* START *

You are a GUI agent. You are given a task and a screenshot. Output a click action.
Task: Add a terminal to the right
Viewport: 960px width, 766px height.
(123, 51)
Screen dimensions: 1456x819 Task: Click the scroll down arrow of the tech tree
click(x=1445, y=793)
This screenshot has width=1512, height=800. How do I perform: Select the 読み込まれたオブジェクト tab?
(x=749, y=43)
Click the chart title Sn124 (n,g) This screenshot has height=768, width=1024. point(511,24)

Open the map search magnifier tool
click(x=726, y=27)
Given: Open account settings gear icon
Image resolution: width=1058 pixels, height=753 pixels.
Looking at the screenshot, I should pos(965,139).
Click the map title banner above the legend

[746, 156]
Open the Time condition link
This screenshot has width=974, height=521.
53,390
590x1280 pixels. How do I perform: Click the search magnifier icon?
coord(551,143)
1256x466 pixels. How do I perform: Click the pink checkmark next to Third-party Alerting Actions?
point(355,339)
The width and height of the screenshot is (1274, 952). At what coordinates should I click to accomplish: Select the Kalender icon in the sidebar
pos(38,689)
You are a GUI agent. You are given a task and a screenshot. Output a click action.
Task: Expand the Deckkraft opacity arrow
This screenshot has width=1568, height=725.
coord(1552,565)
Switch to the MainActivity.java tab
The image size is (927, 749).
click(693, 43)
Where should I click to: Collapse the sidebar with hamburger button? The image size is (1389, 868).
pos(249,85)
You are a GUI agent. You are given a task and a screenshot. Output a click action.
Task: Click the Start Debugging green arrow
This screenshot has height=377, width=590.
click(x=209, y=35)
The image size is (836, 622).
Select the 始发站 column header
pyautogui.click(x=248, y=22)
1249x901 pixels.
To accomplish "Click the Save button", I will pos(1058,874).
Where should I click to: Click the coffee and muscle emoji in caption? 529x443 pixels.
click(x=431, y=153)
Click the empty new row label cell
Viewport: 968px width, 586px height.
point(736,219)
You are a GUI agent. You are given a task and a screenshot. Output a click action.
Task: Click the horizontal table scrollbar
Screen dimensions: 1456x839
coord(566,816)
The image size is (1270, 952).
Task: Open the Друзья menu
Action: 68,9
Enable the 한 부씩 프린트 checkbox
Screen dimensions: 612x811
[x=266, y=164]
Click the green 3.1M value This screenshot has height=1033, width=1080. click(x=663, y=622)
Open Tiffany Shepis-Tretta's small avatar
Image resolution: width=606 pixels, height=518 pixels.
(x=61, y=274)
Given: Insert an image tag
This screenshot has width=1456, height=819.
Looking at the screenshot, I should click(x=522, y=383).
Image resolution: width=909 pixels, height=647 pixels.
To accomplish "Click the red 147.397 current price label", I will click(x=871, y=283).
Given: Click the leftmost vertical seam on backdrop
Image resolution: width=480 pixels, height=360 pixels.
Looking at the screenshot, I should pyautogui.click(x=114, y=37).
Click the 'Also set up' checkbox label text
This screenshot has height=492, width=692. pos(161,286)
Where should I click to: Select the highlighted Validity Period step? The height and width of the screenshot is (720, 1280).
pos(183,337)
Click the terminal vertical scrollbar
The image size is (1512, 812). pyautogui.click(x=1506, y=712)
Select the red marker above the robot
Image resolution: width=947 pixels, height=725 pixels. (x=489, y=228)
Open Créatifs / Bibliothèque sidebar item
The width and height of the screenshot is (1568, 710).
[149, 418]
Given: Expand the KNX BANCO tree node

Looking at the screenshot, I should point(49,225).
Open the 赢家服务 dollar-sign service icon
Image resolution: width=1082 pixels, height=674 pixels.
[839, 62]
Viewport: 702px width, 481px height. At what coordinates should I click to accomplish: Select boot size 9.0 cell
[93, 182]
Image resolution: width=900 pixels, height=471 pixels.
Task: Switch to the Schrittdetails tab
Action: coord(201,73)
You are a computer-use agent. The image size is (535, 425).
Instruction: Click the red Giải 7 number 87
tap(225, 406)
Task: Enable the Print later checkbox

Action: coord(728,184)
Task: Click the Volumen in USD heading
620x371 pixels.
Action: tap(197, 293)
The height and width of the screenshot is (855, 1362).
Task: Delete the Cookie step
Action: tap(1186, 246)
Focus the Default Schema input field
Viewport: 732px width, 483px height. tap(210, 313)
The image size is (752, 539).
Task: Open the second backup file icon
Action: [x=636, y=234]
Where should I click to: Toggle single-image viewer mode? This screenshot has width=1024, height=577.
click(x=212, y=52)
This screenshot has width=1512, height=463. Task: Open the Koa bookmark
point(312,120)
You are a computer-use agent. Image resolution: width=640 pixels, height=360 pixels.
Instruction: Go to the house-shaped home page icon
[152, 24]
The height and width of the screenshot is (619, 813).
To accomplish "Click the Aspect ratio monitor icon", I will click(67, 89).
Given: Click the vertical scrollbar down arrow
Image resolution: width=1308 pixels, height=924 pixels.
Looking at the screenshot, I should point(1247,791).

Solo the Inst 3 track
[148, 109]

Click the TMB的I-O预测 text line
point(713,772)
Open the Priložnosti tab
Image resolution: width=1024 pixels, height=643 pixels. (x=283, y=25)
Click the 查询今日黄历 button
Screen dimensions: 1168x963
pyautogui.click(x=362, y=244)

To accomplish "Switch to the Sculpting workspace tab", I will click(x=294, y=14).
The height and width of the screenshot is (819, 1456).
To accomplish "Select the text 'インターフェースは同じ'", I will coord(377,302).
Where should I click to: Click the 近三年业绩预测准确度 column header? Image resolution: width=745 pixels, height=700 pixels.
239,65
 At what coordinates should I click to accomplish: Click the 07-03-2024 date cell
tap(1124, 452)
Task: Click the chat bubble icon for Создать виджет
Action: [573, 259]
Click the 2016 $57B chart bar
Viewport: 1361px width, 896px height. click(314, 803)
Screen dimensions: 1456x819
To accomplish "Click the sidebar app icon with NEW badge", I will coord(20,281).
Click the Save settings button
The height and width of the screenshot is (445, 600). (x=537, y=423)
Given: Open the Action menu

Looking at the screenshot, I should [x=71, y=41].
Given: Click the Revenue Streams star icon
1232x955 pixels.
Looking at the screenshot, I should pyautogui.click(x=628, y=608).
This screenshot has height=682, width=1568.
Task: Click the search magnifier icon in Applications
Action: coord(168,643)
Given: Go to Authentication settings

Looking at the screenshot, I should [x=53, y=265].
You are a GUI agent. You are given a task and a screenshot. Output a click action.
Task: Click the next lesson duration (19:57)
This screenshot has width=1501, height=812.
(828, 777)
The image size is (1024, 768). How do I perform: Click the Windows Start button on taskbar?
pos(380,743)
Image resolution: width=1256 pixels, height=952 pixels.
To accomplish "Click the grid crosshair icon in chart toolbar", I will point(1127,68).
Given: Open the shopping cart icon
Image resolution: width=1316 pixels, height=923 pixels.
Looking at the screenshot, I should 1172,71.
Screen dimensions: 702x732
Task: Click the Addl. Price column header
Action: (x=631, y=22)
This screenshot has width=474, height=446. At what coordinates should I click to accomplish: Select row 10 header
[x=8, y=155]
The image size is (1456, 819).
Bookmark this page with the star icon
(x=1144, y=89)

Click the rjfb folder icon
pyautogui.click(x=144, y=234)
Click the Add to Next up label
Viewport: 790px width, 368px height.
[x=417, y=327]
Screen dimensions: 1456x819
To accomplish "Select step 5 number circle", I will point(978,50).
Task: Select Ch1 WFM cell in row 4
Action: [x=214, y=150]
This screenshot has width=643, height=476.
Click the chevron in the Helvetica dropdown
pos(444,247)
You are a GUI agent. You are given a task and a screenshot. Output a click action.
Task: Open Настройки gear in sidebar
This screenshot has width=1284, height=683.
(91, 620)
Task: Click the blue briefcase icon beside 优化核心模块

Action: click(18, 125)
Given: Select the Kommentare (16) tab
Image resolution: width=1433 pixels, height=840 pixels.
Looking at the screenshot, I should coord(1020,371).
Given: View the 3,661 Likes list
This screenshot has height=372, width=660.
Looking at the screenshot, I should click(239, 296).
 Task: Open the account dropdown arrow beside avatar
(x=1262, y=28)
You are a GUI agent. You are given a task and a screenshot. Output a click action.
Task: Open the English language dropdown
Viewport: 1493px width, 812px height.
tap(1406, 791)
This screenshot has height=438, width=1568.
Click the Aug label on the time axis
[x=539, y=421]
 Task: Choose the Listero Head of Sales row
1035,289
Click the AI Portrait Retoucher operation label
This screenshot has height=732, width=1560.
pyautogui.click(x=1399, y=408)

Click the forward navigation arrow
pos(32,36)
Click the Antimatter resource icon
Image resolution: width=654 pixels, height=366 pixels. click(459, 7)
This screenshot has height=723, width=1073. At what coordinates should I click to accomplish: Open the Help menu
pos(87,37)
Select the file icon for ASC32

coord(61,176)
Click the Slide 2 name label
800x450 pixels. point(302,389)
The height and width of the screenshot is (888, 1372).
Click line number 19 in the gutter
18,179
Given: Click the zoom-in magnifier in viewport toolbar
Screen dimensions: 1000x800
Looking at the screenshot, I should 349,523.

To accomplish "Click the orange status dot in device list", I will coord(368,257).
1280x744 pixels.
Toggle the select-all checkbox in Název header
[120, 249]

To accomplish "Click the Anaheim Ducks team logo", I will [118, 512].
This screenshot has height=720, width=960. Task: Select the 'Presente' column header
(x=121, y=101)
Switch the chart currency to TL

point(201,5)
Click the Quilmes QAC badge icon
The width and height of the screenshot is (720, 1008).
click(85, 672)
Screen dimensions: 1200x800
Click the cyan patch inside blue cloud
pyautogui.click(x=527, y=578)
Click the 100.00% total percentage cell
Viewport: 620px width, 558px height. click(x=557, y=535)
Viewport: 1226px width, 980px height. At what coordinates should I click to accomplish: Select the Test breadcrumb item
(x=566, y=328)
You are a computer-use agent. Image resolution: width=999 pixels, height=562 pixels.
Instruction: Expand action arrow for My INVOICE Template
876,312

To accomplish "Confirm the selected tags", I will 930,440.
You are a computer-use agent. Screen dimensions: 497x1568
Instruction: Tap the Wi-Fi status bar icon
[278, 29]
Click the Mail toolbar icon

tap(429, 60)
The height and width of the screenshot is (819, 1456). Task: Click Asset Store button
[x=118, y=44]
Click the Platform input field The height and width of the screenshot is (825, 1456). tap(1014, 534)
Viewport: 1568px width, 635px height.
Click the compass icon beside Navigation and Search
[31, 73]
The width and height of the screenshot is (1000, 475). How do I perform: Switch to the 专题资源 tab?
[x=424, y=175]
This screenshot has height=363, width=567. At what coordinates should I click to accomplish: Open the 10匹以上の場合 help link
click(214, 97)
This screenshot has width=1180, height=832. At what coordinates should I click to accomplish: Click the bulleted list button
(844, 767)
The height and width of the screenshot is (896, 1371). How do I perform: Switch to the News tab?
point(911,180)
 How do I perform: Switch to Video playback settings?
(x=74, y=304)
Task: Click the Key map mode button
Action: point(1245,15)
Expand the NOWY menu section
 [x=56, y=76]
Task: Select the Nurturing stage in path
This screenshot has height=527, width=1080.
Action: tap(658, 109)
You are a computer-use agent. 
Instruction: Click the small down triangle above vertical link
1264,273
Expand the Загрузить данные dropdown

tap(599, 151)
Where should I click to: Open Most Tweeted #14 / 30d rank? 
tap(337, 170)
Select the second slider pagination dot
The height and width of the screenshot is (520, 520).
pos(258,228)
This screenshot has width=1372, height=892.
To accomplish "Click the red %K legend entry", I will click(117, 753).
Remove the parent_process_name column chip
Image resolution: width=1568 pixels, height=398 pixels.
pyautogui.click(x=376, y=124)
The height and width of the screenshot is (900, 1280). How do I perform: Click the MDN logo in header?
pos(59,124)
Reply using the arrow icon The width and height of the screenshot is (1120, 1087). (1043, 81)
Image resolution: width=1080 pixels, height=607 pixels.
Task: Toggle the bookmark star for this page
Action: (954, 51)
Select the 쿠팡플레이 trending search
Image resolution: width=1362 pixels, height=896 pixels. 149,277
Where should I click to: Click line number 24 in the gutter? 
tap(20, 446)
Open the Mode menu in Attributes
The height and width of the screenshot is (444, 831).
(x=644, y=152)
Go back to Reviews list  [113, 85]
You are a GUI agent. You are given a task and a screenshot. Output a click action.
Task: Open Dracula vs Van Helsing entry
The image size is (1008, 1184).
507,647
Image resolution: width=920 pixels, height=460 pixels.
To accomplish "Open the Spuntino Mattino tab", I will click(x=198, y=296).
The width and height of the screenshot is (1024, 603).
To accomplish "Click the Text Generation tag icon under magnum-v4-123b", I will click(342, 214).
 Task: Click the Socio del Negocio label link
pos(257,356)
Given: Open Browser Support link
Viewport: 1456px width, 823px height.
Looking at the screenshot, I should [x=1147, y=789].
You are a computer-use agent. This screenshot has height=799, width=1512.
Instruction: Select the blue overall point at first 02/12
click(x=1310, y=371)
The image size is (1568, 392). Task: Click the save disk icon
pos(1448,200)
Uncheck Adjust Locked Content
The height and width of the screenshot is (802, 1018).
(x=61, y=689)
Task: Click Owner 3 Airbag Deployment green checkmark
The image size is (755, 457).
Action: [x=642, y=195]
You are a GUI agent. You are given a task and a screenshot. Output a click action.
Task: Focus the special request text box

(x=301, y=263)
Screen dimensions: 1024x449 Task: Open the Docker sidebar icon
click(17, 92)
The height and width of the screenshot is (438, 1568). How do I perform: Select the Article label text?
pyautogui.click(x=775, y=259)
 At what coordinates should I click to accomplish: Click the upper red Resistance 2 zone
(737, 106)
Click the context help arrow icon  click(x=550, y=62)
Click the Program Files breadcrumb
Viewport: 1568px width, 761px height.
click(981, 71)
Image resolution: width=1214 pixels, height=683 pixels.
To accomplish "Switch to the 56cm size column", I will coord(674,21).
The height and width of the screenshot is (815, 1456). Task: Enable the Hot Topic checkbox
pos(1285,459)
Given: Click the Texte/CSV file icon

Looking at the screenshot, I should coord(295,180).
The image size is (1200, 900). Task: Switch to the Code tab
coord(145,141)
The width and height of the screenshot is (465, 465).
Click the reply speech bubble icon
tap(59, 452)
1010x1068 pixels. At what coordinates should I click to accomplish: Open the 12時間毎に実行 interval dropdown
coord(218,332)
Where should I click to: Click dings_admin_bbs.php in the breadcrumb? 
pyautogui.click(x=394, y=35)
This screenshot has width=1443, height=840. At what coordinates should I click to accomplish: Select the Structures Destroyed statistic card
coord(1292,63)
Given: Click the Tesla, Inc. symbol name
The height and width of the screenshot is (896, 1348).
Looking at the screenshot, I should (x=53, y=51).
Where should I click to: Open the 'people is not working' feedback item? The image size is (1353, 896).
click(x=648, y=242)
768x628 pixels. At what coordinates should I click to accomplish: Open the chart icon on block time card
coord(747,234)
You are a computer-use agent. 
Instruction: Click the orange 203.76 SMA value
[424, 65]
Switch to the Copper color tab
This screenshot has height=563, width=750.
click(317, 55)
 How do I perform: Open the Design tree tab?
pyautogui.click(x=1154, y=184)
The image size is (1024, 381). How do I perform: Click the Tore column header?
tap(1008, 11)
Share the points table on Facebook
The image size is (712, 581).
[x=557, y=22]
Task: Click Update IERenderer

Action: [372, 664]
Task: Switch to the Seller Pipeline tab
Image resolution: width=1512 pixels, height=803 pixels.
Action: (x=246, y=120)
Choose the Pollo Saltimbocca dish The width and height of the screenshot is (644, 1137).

* END *

- Task directions
Rewrite the items from the first line up to and including the line with "point(736,219)", changing "magnifier" to "magnifying glass" and leaving everything else unchanged.

- Result for this exercise
You are a GUI agent. You are given a task and a screenshot. Output a click action.
Task: Add a terminal to the right
Viewport: 960px width, 766px height.
(123, 51)
Screen dimensions: 1456x819 Task: Click the scroll down arrow of the tech tree
click(x=1445, y=793)
This screenshot has width=1512, height=800. How do I perform: Select the 読み込まれたオブジェクト tab?
(x=749, y=43)
Click the chart title Sn124 (n,g) This screenshot has height=768, width=1024. point(511,24)

Open the map search magnifying glass tool
click(x=726, y=27)
Given: Open account settings gear icon
Image resolution: width=1058 pixels, height=753 pixels.
Looking at the screenshot, I should pos(965,139).
Click the map title banner above the legend

[746, 156]
Open the Time condition link
This screenshot has width=974, height=521.
53,390
590x1280 pixels. How do I perform: Click the search magnifying glass icon?
coord(551,143)
1256x466 pixels. How do I perform: Click the pink checkmark next to Third-party Alerting Actions?
point(355,339)
The width and height of the screenshot is (1274, 952). At what coordinates should I click to accomplish: Select the Kalender icon in the sidebar
pos(38,689)
You are a GUI agent. You are given a task and a screenshot. Output a click action.
Task: Expand the Deckkraft opacity arrow
This screenshot has width=1568, height=725.
coord(1552,565)
Switch to the MainActivity.java tab
The image size is (927, 749).
click(693, 43)
Where should I click to: Collapse the sidebar with hamburger button? The image size is (1389, 868).
pos(249,85)
You are a GUI agent. You are given a task and a screenshot. Output a click action.
Task: Click the Start Debugging green arrow
This screenshot has height=377, width=590.
click(x=209, y=35)
The image size is (836, 622).
Select the 始发站 column header
pyautogui.click(x=248, y=22)
1249x901 pixels.
To accomplish "Click the Save button", I will pos(1058,874).
Where should I click to: Click the coffee and muscle emoji in caption? 529x443 pixels.
click(x=431, y=153)
Click the empty new row label cell
Viewport: 968px width, 586px height.
point(736,219)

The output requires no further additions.